### Required work:
Looking at the entries, say how many lines contain the string "Setup". Offer nothing besides the number.

═════ Extracted material

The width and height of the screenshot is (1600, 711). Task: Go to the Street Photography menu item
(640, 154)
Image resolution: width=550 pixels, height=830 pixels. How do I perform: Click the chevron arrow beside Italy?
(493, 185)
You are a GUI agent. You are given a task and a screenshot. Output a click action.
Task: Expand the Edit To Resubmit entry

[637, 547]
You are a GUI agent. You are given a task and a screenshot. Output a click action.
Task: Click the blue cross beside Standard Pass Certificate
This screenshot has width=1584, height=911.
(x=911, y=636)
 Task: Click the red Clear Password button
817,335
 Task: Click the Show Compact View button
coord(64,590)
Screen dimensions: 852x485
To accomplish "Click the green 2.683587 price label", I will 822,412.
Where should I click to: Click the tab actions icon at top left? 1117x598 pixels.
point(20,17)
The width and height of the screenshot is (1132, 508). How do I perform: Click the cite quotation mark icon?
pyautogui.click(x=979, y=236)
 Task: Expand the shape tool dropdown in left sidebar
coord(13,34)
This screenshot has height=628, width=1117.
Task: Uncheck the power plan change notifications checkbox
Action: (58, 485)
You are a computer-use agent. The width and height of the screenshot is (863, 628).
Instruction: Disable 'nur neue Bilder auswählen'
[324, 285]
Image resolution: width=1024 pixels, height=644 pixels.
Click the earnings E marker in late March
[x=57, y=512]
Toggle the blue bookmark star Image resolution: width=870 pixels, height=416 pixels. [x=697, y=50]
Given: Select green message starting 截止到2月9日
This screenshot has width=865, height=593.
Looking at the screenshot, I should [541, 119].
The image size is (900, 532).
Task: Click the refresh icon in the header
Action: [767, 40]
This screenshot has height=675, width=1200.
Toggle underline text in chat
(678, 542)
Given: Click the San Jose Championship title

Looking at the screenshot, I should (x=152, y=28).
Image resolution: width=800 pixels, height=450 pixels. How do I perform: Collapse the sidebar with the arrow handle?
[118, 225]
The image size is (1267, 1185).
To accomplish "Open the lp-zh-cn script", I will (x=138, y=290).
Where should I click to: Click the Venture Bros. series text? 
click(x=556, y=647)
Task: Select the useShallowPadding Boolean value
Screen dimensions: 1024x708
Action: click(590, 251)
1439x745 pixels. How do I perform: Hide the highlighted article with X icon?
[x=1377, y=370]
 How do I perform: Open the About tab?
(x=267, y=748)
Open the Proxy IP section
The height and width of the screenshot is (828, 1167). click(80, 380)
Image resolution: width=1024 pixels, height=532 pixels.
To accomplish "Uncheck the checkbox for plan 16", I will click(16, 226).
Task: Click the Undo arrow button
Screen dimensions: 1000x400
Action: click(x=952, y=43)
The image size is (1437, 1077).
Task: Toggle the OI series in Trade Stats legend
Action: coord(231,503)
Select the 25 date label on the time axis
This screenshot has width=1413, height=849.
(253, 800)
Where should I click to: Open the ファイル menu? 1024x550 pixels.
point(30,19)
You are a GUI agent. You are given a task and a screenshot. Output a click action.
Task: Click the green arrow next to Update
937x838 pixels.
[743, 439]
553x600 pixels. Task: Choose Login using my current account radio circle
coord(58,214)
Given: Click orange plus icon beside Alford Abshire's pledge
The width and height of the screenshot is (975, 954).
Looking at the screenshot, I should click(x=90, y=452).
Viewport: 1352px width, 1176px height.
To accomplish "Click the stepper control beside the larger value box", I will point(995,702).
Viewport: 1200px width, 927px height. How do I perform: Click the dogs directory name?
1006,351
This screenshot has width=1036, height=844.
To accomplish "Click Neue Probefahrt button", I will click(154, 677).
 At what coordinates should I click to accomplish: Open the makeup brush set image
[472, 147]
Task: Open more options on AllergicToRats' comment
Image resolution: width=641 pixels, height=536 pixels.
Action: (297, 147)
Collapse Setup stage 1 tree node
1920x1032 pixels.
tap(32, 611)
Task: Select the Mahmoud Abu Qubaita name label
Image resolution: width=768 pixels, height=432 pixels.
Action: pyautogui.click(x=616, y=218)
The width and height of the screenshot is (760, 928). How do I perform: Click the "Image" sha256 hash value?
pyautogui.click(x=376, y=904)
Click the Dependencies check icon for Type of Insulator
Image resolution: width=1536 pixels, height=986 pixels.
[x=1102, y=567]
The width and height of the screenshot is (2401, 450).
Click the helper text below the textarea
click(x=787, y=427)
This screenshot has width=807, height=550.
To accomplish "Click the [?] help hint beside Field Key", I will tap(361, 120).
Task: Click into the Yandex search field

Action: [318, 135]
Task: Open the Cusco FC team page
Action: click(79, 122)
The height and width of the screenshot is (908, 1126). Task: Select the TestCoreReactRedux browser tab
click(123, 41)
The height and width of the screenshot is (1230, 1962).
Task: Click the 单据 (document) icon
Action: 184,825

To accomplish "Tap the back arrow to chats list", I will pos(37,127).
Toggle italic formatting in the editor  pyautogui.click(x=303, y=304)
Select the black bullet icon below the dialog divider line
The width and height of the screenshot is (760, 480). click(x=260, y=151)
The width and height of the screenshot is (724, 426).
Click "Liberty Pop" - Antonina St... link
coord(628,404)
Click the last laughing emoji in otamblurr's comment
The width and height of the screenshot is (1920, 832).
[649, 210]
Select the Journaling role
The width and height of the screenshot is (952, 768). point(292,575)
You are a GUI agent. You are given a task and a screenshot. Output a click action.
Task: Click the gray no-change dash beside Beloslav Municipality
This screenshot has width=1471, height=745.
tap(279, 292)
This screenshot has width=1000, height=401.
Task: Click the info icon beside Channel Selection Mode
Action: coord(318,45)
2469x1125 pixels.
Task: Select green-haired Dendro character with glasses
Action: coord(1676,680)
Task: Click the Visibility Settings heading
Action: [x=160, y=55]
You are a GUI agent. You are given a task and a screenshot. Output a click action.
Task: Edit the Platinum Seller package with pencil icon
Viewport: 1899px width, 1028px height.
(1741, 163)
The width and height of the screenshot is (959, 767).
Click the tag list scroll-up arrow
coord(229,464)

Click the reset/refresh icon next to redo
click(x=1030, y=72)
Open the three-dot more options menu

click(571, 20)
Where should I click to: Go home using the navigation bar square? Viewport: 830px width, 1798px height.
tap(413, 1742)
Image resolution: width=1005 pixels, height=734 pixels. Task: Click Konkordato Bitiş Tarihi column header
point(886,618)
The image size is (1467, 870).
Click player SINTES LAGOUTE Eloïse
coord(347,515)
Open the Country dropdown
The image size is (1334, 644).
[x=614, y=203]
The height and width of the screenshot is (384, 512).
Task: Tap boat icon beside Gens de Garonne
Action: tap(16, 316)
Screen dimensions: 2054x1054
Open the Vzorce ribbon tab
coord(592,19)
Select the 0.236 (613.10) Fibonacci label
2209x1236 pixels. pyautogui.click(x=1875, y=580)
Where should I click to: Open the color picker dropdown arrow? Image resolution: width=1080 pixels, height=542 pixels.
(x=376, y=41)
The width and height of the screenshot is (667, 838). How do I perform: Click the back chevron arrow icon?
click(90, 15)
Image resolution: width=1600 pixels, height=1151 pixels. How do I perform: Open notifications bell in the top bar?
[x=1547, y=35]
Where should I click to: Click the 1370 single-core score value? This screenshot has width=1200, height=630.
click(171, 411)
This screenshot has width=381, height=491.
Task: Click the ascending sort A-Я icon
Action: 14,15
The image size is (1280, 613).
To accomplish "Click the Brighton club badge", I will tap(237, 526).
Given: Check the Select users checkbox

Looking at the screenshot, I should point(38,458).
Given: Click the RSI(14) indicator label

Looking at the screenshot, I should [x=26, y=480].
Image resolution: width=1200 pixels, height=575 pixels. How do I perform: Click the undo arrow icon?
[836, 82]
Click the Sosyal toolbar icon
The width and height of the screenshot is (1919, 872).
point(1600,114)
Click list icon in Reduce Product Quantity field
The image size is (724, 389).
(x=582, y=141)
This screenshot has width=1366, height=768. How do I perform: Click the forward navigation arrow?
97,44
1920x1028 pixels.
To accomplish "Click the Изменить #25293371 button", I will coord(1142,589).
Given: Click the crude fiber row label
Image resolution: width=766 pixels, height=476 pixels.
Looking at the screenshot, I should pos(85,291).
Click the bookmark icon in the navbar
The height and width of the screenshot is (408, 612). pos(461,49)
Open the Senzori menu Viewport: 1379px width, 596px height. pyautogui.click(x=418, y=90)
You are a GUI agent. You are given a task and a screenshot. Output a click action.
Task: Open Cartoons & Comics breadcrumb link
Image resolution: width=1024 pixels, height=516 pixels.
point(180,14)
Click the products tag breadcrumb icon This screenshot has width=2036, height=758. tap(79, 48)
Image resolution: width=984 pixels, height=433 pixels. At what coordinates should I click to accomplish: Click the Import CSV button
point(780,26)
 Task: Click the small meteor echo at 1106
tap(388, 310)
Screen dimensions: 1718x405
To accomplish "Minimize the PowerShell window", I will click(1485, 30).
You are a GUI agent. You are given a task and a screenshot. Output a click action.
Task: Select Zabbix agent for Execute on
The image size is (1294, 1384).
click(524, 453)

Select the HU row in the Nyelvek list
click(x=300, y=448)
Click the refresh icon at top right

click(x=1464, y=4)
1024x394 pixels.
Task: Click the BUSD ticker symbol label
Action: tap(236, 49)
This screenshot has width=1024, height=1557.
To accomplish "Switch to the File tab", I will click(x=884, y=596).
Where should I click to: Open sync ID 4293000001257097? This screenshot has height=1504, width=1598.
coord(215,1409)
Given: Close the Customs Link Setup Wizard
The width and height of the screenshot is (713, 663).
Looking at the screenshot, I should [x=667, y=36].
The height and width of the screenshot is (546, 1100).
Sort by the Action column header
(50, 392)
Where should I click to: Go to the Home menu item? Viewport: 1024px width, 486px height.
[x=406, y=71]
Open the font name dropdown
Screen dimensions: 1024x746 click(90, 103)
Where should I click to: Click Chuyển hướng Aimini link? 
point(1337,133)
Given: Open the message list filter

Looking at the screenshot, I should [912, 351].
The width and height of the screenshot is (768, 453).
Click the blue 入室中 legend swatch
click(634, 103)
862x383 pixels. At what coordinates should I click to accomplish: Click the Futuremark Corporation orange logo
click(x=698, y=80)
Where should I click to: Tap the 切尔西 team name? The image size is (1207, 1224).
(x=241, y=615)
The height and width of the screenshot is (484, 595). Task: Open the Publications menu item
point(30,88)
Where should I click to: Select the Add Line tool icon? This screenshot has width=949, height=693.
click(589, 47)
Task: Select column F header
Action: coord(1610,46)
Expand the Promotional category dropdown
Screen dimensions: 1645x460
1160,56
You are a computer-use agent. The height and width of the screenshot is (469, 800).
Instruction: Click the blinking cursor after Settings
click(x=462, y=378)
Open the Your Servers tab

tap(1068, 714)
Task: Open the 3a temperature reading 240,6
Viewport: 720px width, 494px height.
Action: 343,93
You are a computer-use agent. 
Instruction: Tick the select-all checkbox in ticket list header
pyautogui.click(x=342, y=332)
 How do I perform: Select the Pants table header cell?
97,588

══════════

### Response box:
2